→ **Exercice court A**:
Recopiez sans aucune modification le passage du texte fourni qui va de « Peu importe que » à « foi passablement illuminées. ».

→ **Texte fourni**:
◆ ◆ ◆ ◆ ◆

Peu importe que ce soit Naney, qui court à plusieurs reprises et toujours en vain après l’argent que ses nombreux débiteurs lui doivent. Ou bien Jolie, qui doit compter sur le franc-parler de sa copine pour ne pas trop se faire embêter dans la rue, en raison d’un choix vestimentaire considéré sur le tard comme trop osé dans les rues tunisiennes. Pour Marie, sa noblesse ostentatoire montre plus qu’une fois ses limites, bien que l’interprétation sobre de Aïssa Maïga lui confère le genre de pudeur qui nous lui fait pardonner ses expressions de foi passablement illuminées.

◆ ◆ ◆ ◆ ◆

(Entrées de données enregistrées)
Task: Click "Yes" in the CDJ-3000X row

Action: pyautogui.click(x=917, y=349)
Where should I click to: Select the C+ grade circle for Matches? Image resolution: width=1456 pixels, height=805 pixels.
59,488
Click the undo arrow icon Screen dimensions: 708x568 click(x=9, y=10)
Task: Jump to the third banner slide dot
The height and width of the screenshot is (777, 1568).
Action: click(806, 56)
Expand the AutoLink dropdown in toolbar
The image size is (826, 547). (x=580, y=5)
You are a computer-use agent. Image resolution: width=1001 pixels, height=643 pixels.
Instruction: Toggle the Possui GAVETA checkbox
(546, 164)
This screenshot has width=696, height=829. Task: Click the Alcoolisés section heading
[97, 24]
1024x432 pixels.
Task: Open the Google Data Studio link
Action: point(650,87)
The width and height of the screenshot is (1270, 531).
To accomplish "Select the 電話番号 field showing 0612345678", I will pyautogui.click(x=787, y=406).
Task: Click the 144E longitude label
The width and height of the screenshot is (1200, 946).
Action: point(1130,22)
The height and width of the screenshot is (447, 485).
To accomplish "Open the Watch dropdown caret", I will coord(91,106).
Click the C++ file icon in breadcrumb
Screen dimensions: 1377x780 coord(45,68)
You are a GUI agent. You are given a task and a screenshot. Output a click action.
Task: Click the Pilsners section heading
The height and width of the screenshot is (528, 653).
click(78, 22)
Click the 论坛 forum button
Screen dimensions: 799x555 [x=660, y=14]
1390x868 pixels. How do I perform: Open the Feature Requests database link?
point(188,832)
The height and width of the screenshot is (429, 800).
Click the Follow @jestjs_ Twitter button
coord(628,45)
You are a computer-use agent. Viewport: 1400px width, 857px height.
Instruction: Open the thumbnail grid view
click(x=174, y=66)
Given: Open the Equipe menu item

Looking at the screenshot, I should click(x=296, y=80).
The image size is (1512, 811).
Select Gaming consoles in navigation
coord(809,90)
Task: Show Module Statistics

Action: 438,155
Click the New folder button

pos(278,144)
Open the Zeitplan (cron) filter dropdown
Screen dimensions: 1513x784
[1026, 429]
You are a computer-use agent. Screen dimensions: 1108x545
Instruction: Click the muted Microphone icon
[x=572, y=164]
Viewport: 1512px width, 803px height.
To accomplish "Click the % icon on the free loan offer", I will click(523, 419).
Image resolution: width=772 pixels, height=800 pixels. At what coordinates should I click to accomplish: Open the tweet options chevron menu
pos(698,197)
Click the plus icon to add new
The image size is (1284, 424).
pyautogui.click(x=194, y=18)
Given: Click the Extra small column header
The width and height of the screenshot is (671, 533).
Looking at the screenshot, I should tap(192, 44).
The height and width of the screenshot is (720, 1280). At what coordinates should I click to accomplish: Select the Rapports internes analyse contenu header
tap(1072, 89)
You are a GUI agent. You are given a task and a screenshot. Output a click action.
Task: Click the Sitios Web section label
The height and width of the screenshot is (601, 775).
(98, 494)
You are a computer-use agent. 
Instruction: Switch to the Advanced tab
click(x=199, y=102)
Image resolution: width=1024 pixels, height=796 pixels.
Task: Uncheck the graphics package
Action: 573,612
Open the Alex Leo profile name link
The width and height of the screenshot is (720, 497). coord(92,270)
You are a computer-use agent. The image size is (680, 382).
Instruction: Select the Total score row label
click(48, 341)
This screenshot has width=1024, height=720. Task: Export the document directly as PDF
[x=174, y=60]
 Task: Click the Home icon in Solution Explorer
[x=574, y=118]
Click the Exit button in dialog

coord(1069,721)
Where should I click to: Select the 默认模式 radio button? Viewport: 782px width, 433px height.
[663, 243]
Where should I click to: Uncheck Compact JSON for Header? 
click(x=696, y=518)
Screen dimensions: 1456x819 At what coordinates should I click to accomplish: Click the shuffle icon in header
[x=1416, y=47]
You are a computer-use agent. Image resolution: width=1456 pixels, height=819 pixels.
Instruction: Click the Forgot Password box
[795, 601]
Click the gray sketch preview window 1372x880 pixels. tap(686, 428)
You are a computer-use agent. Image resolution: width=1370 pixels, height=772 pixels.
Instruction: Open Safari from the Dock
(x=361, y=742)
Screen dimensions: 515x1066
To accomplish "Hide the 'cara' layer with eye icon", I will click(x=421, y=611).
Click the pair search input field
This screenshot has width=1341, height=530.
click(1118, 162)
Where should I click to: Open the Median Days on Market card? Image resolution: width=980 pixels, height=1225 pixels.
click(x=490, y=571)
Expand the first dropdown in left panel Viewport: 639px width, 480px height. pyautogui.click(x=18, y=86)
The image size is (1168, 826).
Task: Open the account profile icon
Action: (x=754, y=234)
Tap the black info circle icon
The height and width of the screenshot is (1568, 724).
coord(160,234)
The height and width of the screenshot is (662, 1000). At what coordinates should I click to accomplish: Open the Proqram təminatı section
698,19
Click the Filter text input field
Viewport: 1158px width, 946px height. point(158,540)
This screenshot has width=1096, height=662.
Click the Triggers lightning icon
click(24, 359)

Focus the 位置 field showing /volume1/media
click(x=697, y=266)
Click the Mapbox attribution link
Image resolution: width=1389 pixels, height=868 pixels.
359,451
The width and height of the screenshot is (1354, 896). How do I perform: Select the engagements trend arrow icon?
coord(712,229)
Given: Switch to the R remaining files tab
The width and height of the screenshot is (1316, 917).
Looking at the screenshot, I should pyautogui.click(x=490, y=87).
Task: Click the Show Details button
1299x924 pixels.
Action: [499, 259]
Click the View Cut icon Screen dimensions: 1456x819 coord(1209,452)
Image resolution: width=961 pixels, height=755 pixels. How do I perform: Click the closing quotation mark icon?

◆ ◆ ◆ ◆ ◆

→ **Exercice court B**:
Reproduisez fidèlement les lignes du listing, de la ligne contenant « The height and width of the screenshot is (429, 800). » à la ligne contenant « [1026, 429] », ces deux lignes comprises.

→ **Résultat attendu A**:
Peu importe que ce soit Naney, qui court à plusieurs reprises et toujours en vain après l’argent que ses nombreux débiteurs lui doivent. Ou bien Jolie, qui doit compter sur le franc-parler de sa copine pour ne pas trop se faire embêter dans la rue, en raison d’un choix vestimentaire considéré sur le tard comme trop osé dans les rues tunisiennes. Pour Marie, sa noblesse ostentatoire montre plus qu’une fois ses limites, bien que l’interprétation sobre de Aïssa Maïga lui confère le genre de pudeur qui nous lui fait pardonner ses expressions de foi passablement illuminées.

→ **Résultat attendu B**:
The height and width of the screenshot is (429, 800).
Click the Follow @jestjs_ Twitter button
coord(628,45)
You are a computer-use agent. Viewport: 1400px width, 857px height.
Instruction: Open the thumbnail grid view
click(x=174, y=66)
Given: Open the Equipe menu item

Looking at the screenshot, I should click(x=296, y=80).
The image size is (1512, 811).
Select Gaming consoles in navigation
coord(809,90)
Task: Show Module Statistics

Action: 438,155
Click the New folder button

pos(278,144)
Open the Zeitplan (cron) filter dropdown
Screen dimensions: 1513x784
[1026, 429]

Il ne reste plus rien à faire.